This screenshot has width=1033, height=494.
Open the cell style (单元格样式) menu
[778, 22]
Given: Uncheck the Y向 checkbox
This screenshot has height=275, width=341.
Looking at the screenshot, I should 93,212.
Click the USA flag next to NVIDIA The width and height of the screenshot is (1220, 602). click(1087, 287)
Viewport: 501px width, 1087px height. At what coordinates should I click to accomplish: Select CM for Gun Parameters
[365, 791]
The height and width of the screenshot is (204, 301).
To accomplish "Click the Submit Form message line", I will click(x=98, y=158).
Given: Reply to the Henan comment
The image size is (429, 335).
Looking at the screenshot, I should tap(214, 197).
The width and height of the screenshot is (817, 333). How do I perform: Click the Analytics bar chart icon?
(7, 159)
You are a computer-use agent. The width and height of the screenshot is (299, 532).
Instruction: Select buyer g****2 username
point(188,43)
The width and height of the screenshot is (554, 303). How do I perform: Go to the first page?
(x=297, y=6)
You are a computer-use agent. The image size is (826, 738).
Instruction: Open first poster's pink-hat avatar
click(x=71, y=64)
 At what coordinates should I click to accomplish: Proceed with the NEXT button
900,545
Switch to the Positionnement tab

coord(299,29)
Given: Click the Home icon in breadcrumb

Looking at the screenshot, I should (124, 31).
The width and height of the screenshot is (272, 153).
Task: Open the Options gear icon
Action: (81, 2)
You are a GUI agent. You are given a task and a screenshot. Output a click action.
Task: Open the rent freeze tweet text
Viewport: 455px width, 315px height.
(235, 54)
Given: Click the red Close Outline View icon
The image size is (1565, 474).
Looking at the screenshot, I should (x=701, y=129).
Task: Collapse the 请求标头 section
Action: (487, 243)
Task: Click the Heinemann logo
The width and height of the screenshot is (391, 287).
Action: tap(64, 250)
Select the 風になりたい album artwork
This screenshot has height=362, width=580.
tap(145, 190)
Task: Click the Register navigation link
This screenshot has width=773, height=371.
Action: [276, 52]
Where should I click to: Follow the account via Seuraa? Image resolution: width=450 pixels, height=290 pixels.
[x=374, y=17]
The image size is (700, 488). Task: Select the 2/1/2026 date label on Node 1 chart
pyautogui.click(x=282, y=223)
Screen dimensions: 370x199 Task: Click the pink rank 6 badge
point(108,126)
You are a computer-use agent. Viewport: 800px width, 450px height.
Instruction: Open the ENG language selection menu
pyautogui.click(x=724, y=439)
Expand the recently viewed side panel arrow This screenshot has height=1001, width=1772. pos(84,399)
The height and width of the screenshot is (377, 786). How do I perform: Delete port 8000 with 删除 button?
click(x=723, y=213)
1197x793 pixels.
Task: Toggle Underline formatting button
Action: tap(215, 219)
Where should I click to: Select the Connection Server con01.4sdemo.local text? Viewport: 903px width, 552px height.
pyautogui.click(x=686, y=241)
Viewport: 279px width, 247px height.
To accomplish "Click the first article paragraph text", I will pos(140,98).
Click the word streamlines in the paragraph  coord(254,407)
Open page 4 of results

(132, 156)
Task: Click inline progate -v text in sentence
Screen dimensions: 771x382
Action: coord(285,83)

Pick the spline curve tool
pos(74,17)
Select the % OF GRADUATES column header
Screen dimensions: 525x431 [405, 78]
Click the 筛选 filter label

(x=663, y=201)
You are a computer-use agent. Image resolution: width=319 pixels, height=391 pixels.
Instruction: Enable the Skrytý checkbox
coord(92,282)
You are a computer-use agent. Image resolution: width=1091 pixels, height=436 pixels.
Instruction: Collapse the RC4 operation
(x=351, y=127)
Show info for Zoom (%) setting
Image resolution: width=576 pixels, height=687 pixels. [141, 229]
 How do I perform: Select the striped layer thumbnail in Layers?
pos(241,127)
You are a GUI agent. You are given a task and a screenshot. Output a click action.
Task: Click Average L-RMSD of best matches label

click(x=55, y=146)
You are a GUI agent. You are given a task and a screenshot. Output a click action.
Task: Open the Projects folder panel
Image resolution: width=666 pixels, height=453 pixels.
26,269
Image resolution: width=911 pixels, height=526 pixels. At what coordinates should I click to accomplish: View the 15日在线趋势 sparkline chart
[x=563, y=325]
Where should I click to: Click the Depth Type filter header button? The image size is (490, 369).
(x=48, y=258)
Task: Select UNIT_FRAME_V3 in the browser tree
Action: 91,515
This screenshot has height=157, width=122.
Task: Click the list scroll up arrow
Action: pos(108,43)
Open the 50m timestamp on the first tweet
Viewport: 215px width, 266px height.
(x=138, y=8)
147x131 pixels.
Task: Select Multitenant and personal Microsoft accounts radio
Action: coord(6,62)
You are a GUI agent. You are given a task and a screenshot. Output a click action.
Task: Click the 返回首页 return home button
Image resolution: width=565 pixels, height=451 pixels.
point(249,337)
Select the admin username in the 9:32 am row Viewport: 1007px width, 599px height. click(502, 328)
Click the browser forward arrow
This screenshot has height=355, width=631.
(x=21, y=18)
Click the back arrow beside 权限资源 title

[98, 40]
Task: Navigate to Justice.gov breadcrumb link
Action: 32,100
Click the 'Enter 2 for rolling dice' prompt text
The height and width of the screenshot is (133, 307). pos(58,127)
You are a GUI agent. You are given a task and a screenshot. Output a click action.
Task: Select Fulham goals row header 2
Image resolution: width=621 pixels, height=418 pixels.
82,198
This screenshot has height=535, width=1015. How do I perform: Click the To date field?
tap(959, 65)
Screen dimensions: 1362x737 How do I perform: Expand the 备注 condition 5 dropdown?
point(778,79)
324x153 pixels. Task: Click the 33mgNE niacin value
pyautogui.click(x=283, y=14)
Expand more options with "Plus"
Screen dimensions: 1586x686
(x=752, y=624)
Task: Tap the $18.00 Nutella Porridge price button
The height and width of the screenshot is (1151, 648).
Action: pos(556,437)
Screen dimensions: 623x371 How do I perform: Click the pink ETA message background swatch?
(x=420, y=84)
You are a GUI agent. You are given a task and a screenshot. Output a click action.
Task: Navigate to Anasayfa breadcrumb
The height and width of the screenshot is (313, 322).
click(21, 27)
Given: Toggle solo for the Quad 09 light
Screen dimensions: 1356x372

■ HOW TO COMPLETE THIS TASK ■
Your answer should consist only of the lines above between the line holding "Instruction: Select buyer g****2 username" and the line holding "Given: Click the red Close Outline View icon", inclusive, each transcribed exactly.

■ EXERCISE SOLUTION ■
Instruction: Select buyer g****2 username
point(188,43)
The width and height of the screenshot is (554, 303). How do I perform: Go to the first page?
(x=297, y=6)
You are a computer-use agent. The image size is (826, 738).
Instruction: Open first poster's pink-hat avatar
click(x=71, y=64)
 At what coordinates should I click to accomplish: Proceed with the NEXT button
900,545
Switch to the Positionnement tab

coord(299,29)
Given: Click the Home icon in breadcrumb

Looking at the screenshot, I should (124, 31).
The width and height of the screenshot is (272, 153).
Task: Open the Options gear icon
Action: (81, 2)
You are a GUI agent. You are given a task and a screenshot. Output a click action.
Task: Open the rent freeze tweet text
Viewport: 455px width, 315px height.
(235, 54)
Given: Click the red Close Outline View icon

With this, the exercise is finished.